[Stored records]
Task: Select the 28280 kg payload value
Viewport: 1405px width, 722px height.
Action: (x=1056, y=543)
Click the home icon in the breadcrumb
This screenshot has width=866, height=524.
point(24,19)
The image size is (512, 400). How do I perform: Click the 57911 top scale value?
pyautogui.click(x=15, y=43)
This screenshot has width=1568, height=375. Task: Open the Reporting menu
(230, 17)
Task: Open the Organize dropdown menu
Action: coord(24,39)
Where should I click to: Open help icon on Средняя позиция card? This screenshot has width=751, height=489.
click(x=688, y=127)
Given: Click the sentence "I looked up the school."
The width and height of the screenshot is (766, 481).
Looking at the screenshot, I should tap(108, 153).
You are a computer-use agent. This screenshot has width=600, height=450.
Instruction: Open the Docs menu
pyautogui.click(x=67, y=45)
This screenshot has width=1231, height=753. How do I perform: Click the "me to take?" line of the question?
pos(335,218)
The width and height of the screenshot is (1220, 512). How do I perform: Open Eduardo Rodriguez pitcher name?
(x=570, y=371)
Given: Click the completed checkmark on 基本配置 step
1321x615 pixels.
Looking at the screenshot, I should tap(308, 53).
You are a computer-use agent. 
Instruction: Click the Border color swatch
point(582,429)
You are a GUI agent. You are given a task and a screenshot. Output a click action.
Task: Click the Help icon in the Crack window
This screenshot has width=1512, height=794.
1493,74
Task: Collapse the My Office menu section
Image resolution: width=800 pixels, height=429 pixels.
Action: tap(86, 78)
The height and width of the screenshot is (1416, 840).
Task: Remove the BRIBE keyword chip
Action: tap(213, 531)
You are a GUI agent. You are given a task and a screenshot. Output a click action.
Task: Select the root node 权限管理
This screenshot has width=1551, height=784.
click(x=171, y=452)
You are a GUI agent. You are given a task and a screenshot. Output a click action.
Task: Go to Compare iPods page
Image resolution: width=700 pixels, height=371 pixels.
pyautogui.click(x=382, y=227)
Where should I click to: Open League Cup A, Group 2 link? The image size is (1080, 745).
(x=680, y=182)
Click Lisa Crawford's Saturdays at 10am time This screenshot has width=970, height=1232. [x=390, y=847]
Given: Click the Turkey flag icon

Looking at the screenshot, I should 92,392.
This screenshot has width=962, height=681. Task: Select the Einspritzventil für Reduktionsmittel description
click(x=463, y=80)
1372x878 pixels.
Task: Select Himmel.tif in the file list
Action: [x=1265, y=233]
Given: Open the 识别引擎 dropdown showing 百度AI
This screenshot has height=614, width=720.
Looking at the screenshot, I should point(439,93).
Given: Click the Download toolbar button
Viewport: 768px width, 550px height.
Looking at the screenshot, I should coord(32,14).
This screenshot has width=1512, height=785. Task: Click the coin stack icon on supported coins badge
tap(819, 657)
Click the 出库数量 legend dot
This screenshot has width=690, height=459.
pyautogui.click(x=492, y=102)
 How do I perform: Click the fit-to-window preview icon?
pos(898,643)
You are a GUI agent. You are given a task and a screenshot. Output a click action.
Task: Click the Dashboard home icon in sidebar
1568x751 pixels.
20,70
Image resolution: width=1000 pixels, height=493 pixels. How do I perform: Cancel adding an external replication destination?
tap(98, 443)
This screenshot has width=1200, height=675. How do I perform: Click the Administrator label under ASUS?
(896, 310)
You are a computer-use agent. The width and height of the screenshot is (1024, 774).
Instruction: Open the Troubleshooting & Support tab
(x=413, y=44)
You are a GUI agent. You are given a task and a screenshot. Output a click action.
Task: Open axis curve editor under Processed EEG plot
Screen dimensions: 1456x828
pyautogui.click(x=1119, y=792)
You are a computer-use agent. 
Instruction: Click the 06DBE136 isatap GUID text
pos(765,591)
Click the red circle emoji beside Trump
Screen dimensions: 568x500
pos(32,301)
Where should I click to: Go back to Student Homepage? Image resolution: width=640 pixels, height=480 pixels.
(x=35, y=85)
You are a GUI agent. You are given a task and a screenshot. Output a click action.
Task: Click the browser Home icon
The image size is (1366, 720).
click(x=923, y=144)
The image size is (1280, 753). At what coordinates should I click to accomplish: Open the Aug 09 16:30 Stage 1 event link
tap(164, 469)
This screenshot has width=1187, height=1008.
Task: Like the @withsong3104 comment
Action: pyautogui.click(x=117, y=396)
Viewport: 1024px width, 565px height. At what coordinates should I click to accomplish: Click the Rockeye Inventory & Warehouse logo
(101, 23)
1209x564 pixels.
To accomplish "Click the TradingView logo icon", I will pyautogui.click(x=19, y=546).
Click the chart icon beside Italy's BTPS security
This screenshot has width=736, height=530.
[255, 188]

WHAT TO PRODUCE> Only lines with the word "computer" are needed. Copy them from the preceding records.

SOLUTION FOR THIS TASK>
You are a computer-use agent. This screenshot has width=600, height=450.
You are a computer-use agent. 
You are a computer-use agent. The width and height of the screenshot is (1024, 774).
You are a computer-use agent. 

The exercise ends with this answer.